MutualDTA: An Interpretable Drug-Target Affinity Prediction Model Leveraging Pretrained Models and Mutual Attention.

Abstract

Efficient and accurate drug-target affinity (DTA) prediction can significantly accelerate the drug development process. Recently, deep learning models have been widely applied to DTA prediction and have achieved notable success. However, existing methods often encounter several common issues: first, the data representations lack sufficient information; second, the extracted features are not comprehensive; and third, most methods lack interpretability when modeling drug-target binding. To overcome the above-mentioned problems, we propose an interpretable deep learning model called MutualDTA for predicting DTA. MutualDTA leverages the power of pretrained models to obtain accurate representations of drugs and targets. It also employs well-designed modules to extract hidden features from these representations. Furthermore, the interpretability of MutualDTA is realized by the Mutual-Attention module, which (i) establishes relationships between drugs and proteins from the perspective of intermolecular interactions between drug atoms and protein amino acid residues and (ii) allows MutualDTA to capture the binding sites based on attention scores. The test results on two benchmark data sets show that MutualDTA achieves the best performance compared to the 12 state-of-the-art models.
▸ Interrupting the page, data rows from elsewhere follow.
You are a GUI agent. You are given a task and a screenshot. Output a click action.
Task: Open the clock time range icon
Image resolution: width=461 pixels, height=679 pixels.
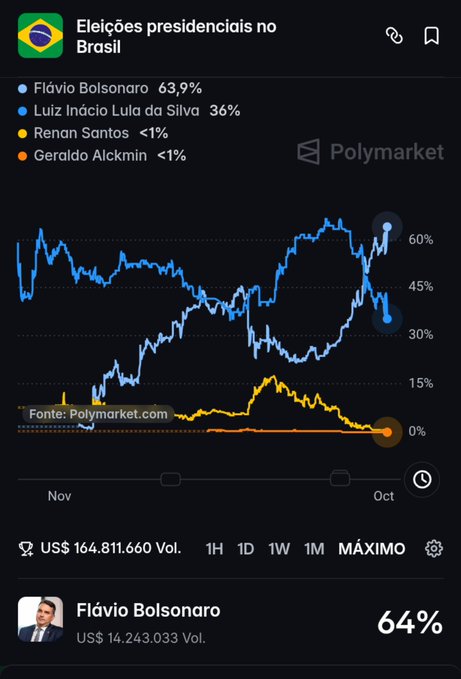tap(422, 479)

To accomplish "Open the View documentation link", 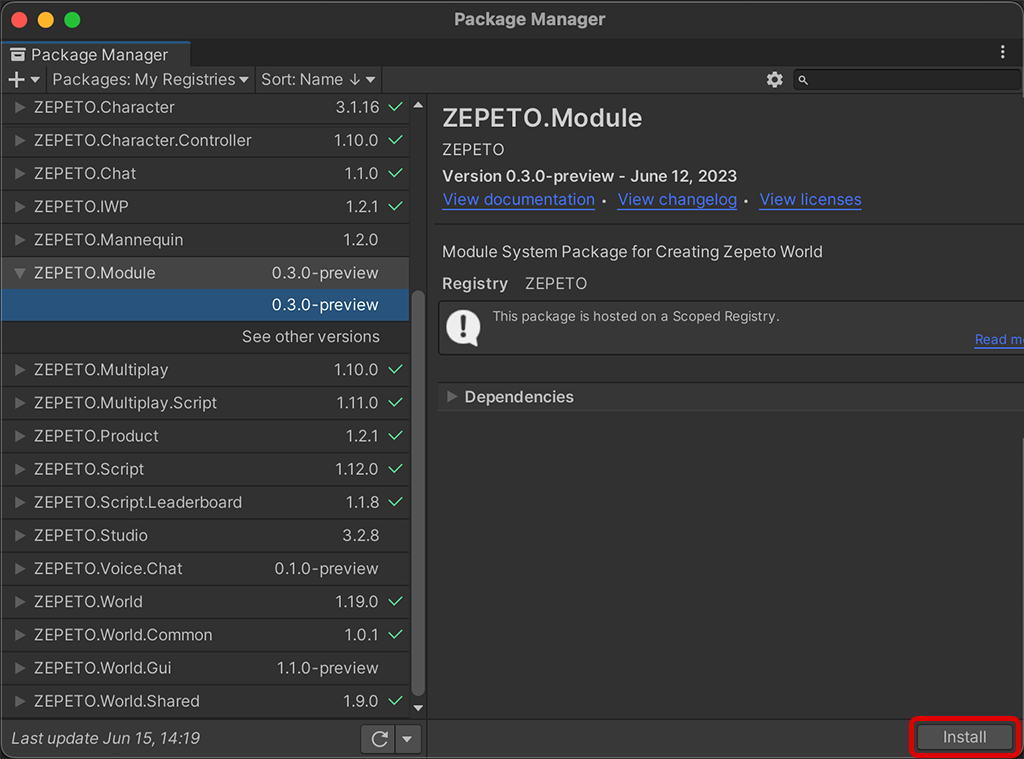I will pyautogui.click(x=518, y=200).
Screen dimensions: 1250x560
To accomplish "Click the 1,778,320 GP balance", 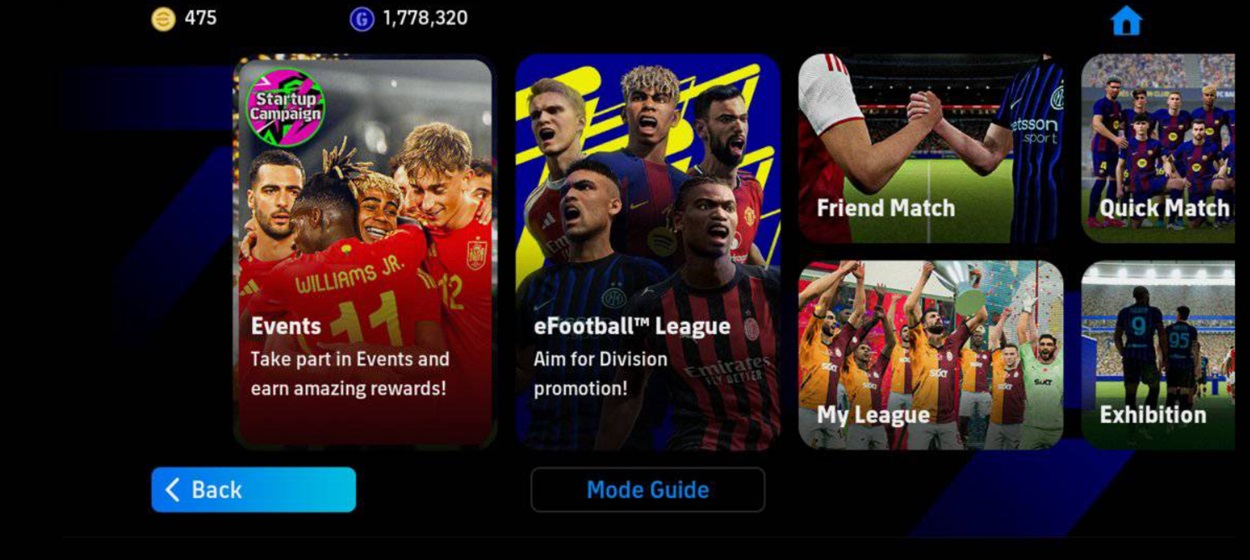I will point(425,18).

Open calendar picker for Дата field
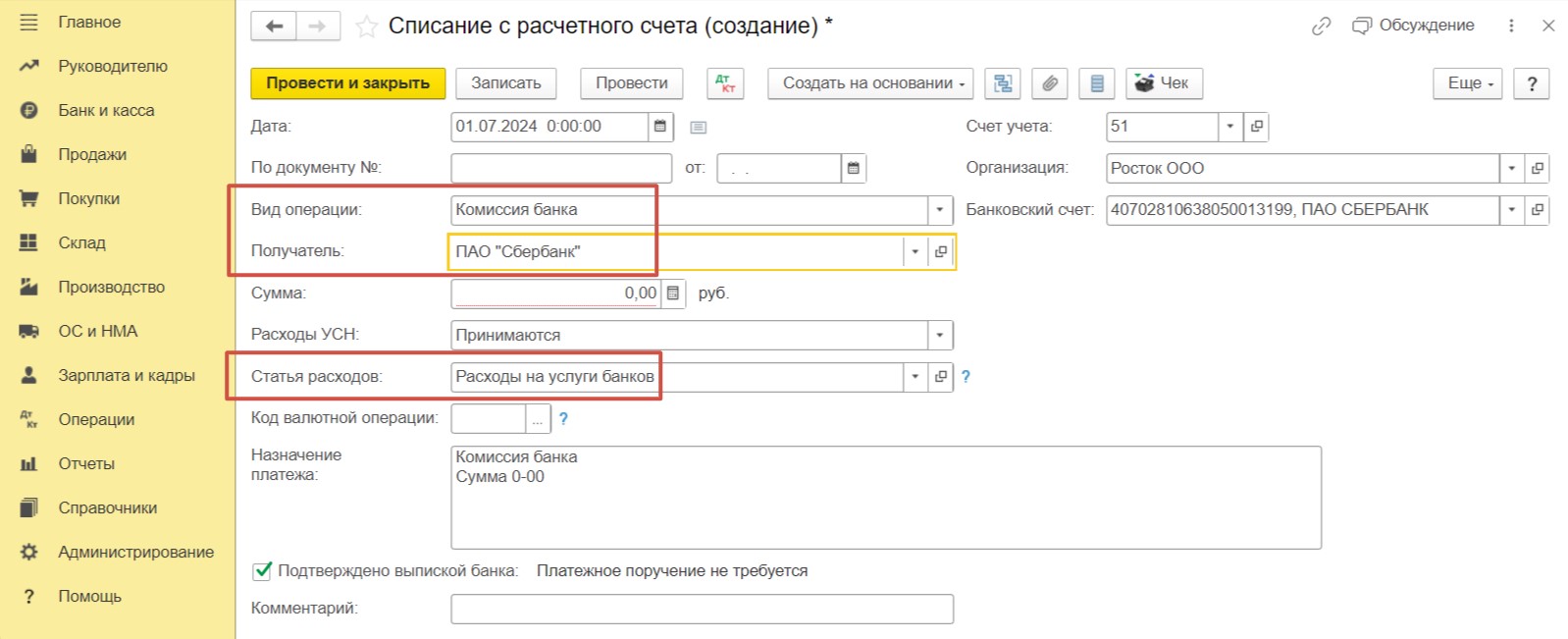click(x=660, y=127)
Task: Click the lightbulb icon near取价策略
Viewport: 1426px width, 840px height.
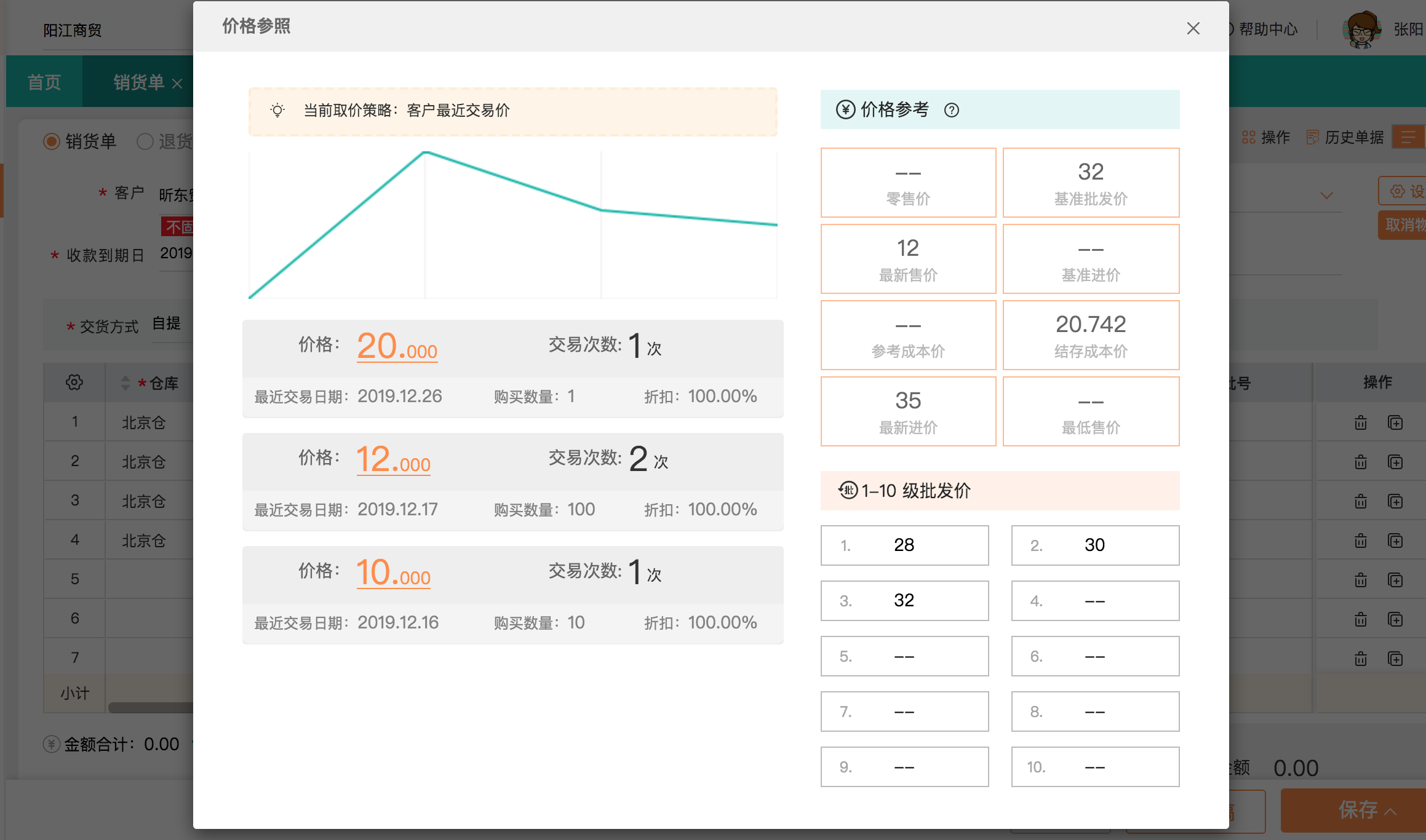Action: tap(276, 111)

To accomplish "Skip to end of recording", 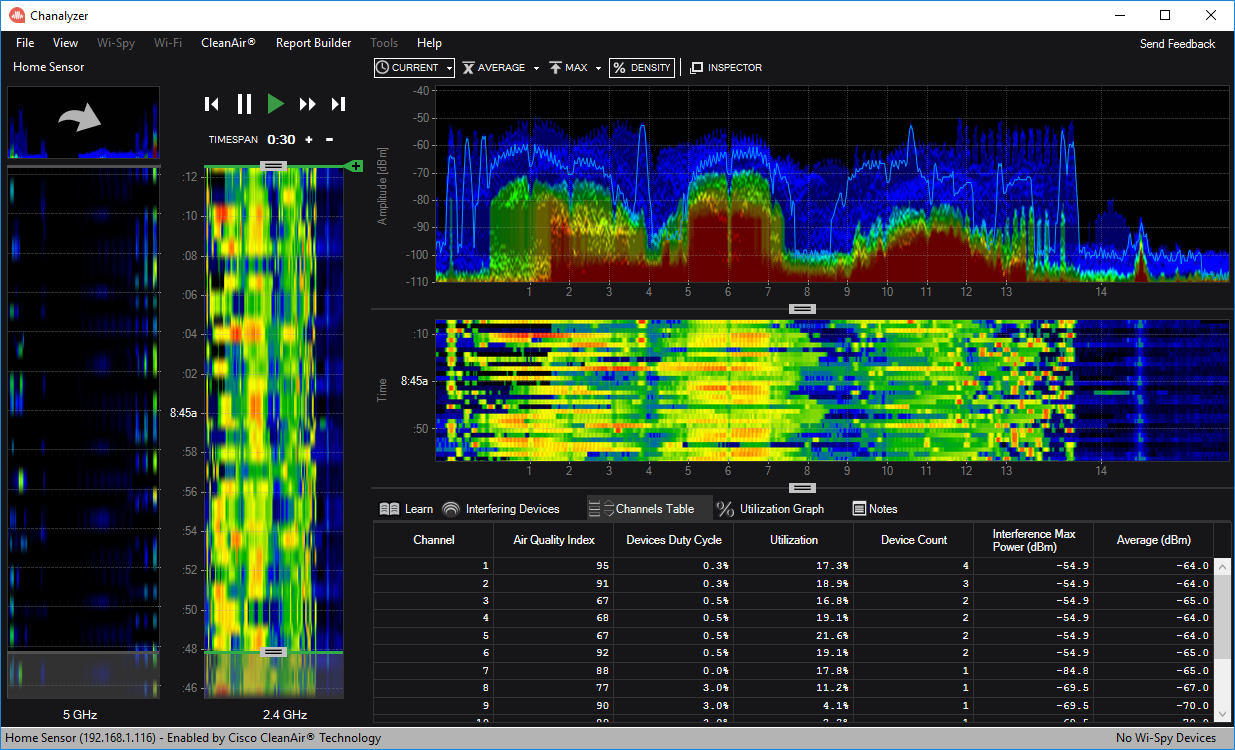I will pos(338,104).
Attention visualization experiments show that MutualDTA can capture partial interaction sites, which not only helps drug developers reduce the search space for binding sites, but also demonstrates the interpretability of MutualDTA. Finally, the trained MutualDTA is applied to screen high-affinity drug screens targeting Alzheimer's disease (AD)-related proteins, and the screened drugs are partially present in the anti-AD drug library. These results demonstrate the reliability of MutualDTA in drug development.